### Assigned task
The required output is the whole listing below, unchanged.

---

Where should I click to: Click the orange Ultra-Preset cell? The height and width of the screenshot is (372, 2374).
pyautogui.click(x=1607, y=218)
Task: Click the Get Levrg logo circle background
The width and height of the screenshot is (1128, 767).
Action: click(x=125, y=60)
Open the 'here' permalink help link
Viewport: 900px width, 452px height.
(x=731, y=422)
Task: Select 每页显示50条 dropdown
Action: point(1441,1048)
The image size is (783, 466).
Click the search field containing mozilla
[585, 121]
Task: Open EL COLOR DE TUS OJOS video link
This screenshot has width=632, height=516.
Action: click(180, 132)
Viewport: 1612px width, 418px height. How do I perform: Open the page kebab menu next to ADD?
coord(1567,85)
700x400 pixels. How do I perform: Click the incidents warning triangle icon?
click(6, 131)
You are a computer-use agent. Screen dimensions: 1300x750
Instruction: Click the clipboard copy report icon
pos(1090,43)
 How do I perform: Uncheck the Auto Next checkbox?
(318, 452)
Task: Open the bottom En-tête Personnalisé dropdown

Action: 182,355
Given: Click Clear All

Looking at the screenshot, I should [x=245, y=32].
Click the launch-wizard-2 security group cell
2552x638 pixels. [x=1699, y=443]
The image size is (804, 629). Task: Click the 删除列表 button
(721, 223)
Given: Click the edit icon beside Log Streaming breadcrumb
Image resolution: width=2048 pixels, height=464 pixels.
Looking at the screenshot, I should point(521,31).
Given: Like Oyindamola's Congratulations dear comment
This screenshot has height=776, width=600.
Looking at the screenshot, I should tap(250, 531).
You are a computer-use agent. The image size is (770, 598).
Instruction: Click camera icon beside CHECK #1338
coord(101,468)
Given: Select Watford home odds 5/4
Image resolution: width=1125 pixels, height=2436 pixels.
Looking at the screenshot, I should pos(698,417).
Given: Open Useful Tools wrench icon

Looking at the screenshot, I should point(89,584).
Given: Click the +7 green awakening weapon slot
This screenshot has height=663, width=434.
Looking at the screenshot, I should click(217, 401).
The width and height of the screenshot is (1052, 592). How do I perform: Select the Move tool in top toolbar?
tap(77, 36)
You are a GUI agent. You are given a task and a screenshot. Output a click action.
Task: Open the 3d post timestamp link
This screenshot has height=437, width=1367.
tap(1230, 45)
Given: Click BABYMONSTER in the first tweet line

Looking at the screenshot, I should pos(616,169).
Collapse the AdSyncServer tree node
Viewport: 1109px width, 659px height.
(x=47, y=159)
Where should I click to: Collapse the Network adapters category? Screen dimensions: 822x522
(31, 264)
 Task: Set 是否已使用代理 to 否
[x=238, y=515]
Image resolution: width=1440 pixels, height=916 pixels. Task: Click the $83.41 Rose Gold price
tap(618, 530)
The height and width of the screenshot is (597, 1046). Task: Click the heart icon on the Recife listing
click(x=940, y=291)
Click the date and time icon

---

### Written solution
Where should I click to: Click the orange Ultra-Preset cell? The height and width of the screenshot is (372, 2374).
pyautogui.click(x=1607, y=218)
Task: Click the Get Levrg logo circle background
The width and height of the screenshot is (1128, 767).
Action: click(x=125, y=60)
Open the 'here' permalink help link
Viewport: 900px width, 452px height.
(x=731, y=422)
Task: Select 每页显示50条 dropdown
Action: point(1441,1048)
The image size is (783, 466).
Click the search field containing mozilla
[585, 121]
Task: Open EL COLOR DE TUS OJOS video link
This screenshot has width=632, height=516.
Action: click(180, 132)
Viewport: 1612px width, 418px height. How do I perform: Open the page kebab menu next to ADD?
coord(1567,85)
700x400 pixels. How do I perform: Click the incidents warning triangle icon?
click(6, 131)
You are a computer-use agent. Screen dimensions: 1300x750
Instruction: Click the clipboard copy report icon
pos(1090,43)
 How do I perform: Uncheck the Auto Next checkbox?
(318, 452)
Task: Open the bottom En-tête Personnalisé dropdown

Action: 182,355
Given: Click Clear All

Looking at the screenshot, I should [x=245, y=32].
Click the launch-wizard-2 security group cell
2552x638 pixels. [x=1699, y=443]
The image size is (804, 629). Task: Click the 删除列表 button
(721, 223)
Given: Click the edit icon beside Log Streaming breadcrumb
Image resolution: width=2048 pixels, height=464 pixels.
Looking at the screenshot, I should point(521,31).
Given: Like Oyindamola's Congratulations dear comment
This screenshot has height=776, width=600.
Looking at the screenshot, I should tap(250, 531).
You are a computer-use agent. The image size is (770, 598).
Instruction: Click camera icon beside CHECK #1338
coord(101,468)
Given: Select Watford home odds 5/4
Image resolution: width=1125 pixels, height=2436 pixels.
Looking at the screenshot, I should pos(698,417).
Given: Open Useful Tools wrench icon

Looking at the screenshot, I should point(89,584).
Given: Click the +7 green awakening weapon slot
This screenshot has height=663, width=434.
Looking at the screenshot, I should click(217, 401).
The width and height of the screenshot is (1052, 592). How do I perform: Select the Move tool in top toolbar?
tap(77, 36)
You are a GUI agent. You are given a task and a screenshot. Output a click action.
Task: Open the 3d post timestamp link
This screenshot has height=437, width=1367.
tap(1230, 45)
Given: Click BABYMONSTER in the first tweet line

Looking at the screenshot, I should pos(616,169).
Collapse the AdSyncServer tree node
Viewport: 1109px width, 659px height.
(x=47, y=159)
Where should I click to: Collapse the Network adapters category? Screen dimensions: 822x522
(31, 264)
 Task: Set 是否已使用代理 to 否
[x=238, y=515]
Image resolution: width=1440 pixels, height=916 pixels. Task: Click the $83.41 Rose Gold price
tap(618, 530)
The height and width of the screenshot is (597, 1046). Task: Click the heart icon on the Recife listing
click(x=940, y=291)
Click the date and time icon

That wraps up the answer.